Jackson’s dissents serve a longer game. They are dense, historically grounded documents that can run dozens of pages, packed with primary sources from the Reconstruction era and earlier. These aren’t aimed at Congress for a quick legislative fix. They’re aimed at future lawyers and judges who might revisit current precedents in ten or twenty years, when the Court’s composition may look different. Her SFFA dissent, for instance, laid out an entire alternative constitutional framework for thinking about race, preserving arguments that have no audience in the current majority but could become foundational if the Court’s center of gravity shifts.

Oral Arguments: Precision Versus Pressure-Testing

The difference in courtroom temperament is hard to miss.

Ginsburg was famously economical. She waited, chose her moment, and asked a single question that went straight to the structural weakness in a lawyer’s argument. Her background as a civil procedure professor showed: roughly a third of her majority opinions dealt with procedural and jurisdictional questions, and she was often the first justice to speak in cases involving those issues. She had a particular interest in cleaning up sloppy legal terminology, once noting that the word “jurisdictional” had “many, too many, meanings” in how lower courts used it.

Jackson is the most active questioner on the current Court. During her first full term, she spoke more words during oral arguments than any justice had in nearly two decades, totaling over 78,000 words across 59 arguments. She led all justices in word count in 26 of those arguments. Her technique relies on extended hypotheticals that push a lawyer’s reasoning to its logical limits. During oral arguments in 303 Creative LLC v. Elenis, she constructed a scenario involving a photo studio offering “Scenes with Santa” in a 1940s-era style that refused to photograph Black children, forcing the lawyer to confront whether the claimed free speech right would also protect racial exclusion.
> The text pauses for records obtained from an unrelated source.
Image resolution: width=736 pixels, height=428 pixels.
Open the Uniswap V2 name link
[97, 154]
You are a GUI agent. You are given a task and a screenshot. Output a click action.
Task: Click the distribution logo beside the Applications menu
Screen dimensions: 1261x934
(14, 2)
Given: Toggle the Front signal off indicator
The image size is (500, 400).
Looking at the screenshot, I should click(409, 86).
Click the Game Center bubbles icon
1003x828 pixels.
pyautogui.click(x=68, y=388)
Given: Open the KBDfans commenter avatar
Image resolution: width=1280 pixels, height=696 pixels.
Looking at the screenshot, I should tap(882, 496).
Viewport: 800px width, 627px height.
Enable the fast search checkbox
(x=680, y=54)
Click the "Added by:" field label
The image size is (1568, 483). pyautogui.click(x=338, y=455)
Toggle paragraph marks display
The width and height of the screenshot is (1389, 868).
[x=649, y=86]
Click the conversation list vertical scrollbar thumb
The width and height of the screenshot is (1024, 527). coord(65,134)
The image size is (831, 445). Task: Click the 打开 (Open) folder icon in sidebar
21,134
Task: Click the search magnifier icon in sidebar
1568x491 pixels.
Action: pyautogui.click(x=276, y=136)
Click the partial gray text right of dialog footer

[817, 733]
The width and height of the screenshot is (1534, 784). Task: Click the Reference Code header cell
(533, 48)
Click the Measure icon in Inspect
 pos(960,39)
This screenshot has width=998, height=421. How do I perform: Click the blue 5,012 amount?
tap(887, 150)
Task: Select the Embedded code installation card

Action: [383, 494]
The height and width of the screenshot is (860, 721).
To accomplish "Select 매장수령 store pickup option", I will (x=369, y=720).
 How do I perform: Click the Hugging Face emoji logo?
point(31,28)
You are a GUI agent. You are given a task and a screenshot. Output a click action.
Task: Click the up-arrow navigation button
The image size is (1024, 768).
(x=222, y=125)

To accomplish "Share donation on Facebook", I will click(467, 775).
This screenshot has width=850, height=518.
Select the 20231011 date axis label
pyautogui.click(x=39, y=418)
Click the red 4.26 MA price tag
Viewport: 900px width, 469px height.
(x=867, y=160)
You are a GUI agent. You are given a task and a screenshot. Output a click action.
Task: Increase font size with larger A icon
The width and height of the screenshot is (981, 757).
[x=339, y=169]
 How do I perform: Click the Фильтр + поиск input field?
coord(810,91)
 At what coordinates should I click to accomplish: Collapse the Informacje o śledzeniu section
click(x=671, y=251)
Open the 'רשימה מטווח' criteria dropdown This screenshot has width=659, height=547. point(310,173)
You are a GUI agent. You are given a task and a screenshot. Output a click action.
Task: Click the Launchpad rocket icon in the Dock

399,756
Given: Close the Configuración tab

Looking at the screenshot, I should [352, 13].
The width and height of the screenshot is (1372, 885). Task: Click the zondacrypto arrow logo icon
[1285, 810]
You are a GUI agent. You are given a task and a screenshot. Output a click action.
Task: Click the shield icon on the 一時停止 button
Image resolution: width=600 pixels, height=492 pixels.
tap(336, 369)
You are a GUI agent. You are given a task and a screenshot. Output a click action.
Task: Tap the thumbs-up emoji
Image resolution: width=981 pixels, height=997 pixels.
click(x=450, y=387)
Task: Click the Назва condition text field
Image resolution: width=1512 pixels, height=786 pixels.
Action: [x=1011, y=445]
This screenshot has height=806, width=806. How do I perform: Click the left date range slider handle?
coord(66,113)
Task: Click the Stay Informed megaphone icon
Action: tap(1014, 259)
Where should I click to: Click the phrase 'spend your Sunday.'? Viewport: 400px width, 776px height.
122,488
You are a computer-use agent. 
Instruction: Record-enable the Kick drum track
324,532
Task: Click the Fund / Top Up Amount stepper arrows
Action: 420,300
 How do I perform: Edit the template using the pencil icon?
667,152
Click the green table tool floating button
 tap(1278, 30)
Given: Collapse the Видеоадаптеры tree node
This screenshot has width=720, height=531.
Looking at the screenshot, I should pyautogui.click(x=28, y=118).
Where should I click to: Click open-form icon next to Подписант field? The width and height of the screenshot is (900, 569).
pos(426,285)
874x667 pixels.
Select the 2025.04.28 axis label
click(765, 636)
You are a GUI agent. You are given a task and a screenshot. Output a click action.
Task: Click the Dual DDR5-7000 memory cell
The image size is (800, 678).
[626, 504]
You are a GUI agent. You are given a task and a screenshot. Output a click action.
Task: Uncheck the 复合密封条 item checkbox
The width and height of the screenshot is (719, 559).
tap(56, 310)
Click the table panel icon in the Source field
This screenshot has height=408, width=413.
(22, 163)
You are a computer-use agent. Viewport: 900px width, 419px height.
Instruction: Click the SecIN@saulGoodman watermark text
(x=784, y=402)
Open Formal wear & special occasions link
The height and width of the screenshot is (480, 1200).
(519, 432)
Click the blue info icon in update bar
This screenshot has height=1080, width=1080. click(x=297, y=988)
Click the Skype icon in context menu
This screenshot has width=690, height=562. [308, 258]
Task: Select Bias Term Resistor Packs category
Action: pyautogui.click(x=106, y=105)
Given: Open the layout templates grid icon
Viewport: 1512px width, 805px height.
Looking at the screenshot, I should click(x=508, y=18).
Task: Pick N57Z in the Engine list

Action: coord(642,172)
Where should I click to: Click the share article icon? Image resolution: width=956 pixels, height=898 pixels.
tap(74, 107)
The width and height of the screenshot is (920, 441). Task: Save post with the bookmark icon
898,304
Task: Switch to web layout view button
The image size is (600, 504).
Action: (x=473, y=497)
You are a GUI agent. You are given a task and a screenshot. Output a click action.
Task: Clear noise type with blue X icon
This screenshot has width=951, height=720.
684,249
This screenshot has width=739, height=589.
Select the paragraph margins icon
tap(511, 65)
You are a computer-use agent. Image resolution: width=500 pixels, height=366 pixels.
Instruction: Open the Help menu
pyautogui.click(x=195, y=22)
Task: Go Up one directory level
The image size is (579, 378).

That kind of hypothetical isn’t just academic exercise. It shapes how other justices think about the case and often surfaces in the final written opinions.

The styles reflect their different eras. Ginsburg came up in a Court culture where brevity was prized and a single devastating question could change the trajectory of a case. Jackson operates in a Court that has become more conversational, where justices use argument time to debate each other as much as to question lawyers.

From 96-3 to 53-47

Perhaps nothing illustrates how much the Court’s place in American politics has changed better than comparing these two confirmation votes. Ginsburg was confirmed 96-3 in 1993.5U.S. Senate. Roll Call Vote 103rd Congress – 1st Session Jackson was confirmed 53-47 in 2022, with only three Republican senators crossing party lines.6U.S. Senate. Roll Call Vote 117th Congress – 2nd Session

Ginsburg’s near-unanimous vote wasn’t because she was seen as moderate. She arrived with decades of aggressive civil rights litigation on her record. But the norm at the time was that a qualified nominee deserved confirmation regardless of ideology, and only three senators disagreed. By 2022, that norm had evaporated. Jackson’s credentials were comparable by any objective measure: federal appellate judge, former Supreme Court clerk, public defender, Sentencing Commission veteran. The 47 votes against her weren’t really about her qualifications. They reflected a confirmation process that had become a proxy war over the Court’s ideological direction.

That shift in the confirmation environment shapes how each justice could approach her work. Ginsburg joined a Court where her presence was broadly accepted as legitimate. Jackson joined a Court where nearly half the Senate voted against her, and where every opinion she writes will be read through that partisan lens. The comparison between these two justices is really a comparison between two different eras of the Supreme Court itself.